Activity:

Conducting your Generative Knowledge Interview (GKI)

Adapted from Melissa R. Peet’s The Integrative Knowledge Portfolio Process: Identify Your Capacities, Discover Your Purpose, Demonstrate Your Difference with modifications for College Unbound.


During your GKI:

  1. Each person will take turns being the speaker and the interviewer/note-taker. Each speaker should share all three of their stories before you ask follow up questions. Plan on giving each speaker about 20 minutes to tell their stories, followed by questions and clarification.
  2. If you are the speaker, use the ideas you gathered in preparing for your GKI to help you tell the story of each of these experiences.
  3. If you are the interviewer and/or listener, listen for repetition: What words, ideas, actions, kinds of decisions, ways of learning seem to come up more than once? write down words and phrases that will help you remember these and any other insights later.
  4. If you are the interviewer, start by asking the speaker to tell you the story of their first experience and then go on to the next two.
  5. Wait to ask follow-up questions: Let the speaker get through their stories before you start asking questions. The goal is to give them time to see where their thoughts take them before you start probing. Follow up questions should help the speaker further detail their story:
    • Ask embodied questions to help the speaker show not tell: Prompt them to describe what they were doing in a way that gives you a mental picture. Can you see, hear, smell, and touch (possibly even taste) the experience they are describing? If not, ask for detail until you can.
    • Ask what, why and how questions: What was that like? How did you go about doing that? Why did you decide to do x instead of y?
    • Help the speaker tell a story: Think of each experience as a story with the following components:
      • A beginning: the context; the people involved; the speaker’s role; what the speaker was trying to accomplish
      • A middle: What happened and why? Ask for examples of how the speaker responded to the frustrations, challenges, and “ah ha” moments along the way
      • The end: What happened as a result of what the speaker did or did not do? What did they learn from the experience then and now?
    • Help the speaker “unpack” their language to get to the detail hiding behind common words and phrases: Push the speaker to say what they mean when they use common words and phrases like “interesting,” “surprised,” “frustrated,” or “I organized.” Ask what was so interesting, what made them surprised and why, how they were frustrated and what they did to organize something.
  6. Check your understanding: Reflect back to the speaker what you hear them saying after the speaker has had a chance to tell their stories.
  7. Identify core strengths evident across the stories: After listening to all three of the speaker’s stories and asking your unpacking and clarifying questions, identify for the speaker the strengths and/or capacities you heard across their stories.

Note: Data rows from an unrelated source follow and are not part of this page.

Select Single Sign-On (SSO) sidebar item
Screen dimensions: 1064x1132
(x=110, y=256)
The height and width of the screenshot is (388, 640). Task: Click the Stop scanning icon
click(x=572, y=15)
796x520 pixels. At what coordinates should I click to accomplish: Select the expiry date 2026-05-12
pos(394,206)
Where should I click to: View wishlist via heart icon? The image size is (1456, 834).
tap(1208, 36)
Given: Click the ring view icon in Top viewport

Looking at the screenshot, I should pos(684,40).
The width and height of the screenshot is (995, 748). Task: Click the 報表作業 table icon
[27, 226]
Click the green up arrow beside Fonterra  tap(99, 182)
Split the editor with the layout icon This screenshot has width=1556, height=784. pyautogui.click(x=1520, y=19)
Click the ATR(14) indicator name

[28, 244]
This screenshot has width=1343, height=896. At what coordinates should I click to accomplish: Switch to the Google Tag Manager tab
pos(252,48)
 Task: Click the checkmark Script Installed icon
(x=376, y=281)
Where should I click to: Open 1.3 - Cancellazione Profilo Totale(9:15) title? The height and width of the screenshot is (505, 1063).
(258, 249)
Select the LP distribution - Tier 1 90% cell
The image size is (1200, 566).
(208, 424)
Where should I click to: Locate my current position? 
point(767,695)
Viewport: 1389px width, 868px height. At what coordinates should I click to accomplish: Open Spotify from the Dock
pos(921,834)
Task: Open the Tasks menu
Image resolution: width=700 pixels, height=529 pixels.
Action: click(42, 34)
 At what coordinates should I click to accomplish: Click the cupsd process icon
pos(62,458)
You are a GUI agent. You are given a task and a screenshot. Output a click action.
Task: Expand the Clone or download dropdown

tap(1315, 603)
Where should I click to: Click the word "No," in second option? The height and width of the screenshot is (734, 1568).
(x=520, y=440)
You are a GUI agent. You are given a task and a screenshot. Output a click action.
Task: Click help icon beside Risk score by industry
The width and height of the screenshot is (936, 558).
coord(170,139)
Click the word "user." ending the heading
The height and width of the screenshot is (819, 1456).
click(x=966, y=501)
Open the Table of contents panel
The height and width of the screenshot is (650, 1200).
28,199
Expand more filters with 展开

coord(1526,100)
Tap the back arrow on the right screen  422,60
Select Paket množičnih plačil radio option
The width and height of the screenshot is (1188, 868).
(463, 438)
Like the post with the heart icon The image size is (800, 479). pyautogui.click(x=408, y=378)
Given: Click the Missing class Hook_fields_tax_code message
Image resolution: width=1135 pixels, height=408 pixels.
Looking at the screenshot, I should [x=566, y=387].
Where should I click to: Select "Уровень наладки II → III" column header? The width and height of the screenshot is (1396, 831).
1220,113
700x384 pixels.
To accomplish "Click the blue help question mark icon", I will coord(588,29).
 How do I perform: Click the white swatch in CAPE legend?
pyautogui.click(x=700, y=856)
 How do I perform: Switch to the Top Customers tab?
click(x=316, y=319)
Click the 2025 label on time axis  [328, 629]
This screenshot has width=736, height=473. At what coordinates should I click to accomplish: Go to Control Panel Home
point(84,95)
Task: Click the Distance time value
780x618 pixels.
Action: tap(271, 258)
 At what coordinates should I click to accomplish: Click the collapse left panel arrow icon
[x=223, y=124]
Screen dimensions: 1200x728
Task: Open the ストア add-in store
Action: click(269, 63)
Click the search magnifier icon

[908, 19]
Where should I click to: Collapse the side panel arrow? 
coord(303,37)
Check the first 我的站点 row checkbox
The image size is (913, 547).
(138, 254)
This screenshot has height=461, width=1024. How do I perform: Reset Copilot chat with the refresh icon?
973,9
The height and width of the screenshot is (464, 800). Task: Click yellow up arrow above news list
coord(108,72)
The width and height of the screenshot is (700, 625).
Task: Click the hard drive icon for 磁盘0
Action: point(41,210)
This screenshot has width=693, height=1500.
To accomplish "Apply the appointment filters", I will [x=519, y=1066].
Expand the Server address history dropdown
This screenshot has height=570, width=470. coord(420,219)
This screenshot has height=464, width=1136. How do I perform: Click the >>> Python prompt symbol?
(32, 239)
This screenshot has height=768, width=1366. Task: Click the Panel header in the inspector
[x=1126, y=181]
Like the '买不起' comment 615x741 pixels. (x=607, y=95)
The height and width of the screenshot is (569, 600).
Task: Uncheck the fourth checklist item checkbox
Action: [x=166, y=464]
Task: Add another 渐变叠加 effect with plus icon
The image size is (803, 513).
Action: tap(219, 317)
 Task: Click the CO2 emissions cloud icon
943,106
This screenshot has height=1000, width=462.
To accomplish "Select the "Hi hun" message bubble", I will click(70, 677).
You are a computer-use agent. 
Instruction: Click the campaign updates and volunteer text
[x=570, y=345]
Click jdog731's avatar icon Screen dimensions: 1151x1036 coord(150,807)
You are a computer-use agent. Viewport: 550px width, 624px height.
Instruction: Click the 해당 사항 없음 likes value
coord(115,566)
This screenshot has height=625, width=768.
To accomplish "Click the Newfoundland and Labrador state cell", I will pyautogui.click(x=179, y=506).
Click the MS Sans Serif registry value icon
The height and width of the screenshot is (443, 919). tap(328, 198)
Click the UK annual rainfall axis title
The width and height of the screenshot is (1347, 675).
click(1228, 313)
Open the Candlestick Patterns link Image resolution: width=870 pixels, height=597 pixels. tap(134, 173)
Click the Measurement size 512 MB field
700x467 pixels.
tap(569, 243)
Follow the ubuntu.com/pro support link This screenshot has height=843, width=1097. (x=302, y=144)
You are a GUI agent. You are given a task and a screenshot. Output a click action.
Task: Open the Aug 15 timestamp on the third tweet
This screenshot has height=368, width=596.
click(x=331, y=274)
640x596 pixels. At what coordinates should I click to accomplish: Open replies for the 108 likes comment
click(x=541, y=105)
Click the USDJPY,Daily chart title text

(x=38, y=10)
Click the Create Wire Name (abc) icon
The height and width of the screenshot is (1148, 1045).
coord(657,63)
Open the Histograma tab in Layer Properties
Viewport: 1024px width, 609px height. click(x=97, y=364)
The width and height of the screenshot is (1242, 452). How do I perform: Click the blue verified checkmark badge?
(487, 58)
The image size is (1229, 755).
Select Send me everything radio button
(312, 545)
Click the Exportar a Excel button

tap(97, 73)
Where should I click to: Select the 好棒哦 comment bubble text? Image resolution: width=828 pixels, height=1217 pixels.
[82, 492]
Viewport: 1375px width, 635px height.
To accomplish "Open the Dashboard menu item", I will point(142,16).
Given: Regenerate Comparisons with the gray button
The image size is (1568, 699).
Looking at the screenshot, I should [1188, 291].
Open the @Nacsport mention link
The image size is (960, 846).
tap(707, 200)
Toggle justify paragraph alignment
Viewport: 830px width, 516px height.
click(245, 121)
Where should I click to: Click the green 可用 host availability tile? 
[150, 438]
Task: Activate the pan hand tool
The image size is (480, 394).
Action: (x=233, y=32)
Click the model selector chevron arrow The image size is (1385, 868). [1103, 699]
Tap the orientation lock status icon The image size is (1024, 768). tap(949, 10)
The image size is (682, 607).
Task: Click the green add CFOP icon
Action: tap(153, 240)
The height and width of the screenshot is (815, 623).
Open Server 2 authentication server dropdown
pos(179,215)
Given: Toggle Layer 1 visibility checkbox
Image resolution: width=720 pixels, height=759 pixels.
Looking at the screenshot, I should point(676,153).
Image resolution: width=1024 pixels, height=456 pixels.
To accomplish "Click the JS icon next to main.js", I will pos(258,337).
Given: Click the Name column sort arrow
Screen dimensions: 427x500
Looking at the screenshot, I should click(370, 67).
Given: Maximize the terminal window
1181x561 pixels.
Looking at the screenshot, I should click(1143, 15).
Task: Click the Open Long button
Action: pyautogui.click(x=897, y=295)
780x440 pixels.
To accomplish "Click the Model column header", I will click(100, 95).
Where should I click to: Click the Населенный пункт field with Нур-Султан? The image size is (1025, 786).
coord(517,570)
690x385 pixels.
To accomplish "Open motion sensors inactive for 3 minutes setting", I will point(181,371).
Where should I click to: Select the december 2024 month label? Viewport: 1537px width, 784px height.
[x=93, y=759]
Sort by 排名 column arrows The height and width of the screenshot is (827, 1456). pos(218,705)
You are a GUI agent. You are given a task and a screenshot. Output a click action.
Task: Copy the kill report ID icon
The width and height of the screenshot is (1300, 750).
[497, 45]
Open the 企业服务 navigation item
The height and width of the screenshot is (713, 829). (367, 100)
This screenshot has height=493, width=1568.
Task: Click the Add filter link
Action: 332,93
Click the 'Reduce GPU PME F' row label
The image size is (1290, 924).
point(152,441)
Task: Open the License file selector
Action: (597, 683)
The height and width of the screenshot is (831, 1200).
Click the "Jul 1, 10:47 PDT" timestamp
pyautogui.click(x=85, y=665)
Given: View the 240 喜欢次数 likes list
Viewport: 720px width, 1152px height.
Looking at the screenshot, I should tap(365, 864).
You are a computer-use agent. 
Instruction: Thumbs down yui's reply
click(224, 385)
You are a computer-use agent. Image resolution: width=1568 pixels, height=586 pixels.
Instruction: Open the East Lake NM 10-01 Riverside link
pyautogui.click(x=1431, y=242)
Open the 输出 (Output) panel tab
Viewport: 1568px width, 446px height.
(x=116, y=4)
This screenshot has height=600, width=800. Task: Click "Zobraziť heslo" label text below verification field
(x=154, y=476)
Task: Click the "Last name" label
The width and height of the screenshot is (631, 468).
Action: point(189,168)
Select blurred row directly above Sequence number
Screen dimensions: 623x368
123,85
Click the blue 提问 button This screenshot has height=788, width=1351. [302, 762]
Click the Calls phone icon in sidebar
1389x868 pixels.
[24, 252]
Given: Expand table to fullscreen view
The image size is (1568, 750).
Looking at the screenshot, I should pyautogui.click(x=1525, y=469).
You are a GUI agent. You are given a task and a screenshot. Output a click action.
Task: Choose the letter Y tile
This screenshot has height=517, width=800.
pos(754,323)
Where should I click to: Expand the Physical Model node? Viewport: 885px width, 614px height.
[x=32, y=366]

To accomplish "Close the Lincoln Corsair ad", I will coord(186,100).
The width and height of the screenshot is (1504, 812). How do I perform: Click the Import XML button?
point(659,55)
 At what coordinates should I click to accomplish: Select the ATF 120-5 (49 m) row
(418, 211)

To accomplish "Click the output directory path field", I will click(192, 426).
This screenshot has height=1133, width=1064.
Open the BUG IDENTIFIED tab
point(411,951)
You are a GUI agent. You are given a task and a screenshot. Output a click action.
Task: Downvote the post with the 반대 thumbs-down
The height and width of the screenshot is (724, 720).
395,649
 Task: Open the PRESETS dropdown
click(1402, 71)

Tips for Generative Knowledge Interviewing

  • Do not be empathetic: It sounds harsh, but it actually will help you be a better listener. Rather than looking for points of commonality with the speaker and being tempted to tell your own story of a similar experience, focus on learning what makes your partner’s story unique. In other words, when you are tempted to say, “I know what you mean . . .” probe instead to find out what they mean.
  • Practice radical curiosity: Assume that you truly do not know anything about the speaker and that you are eager to learn about their experience.
  • Listen for repetition: What words, ideas, actions, kinds of decisions, ways of learning seem to come up more than once? write down words and phrases that will help you remember these and any other insights later.
  • Most importantly, relax: After you have read through these directions and tips, put them aside and be your naturally curious self.


And now, without further ado, begin the GKIs!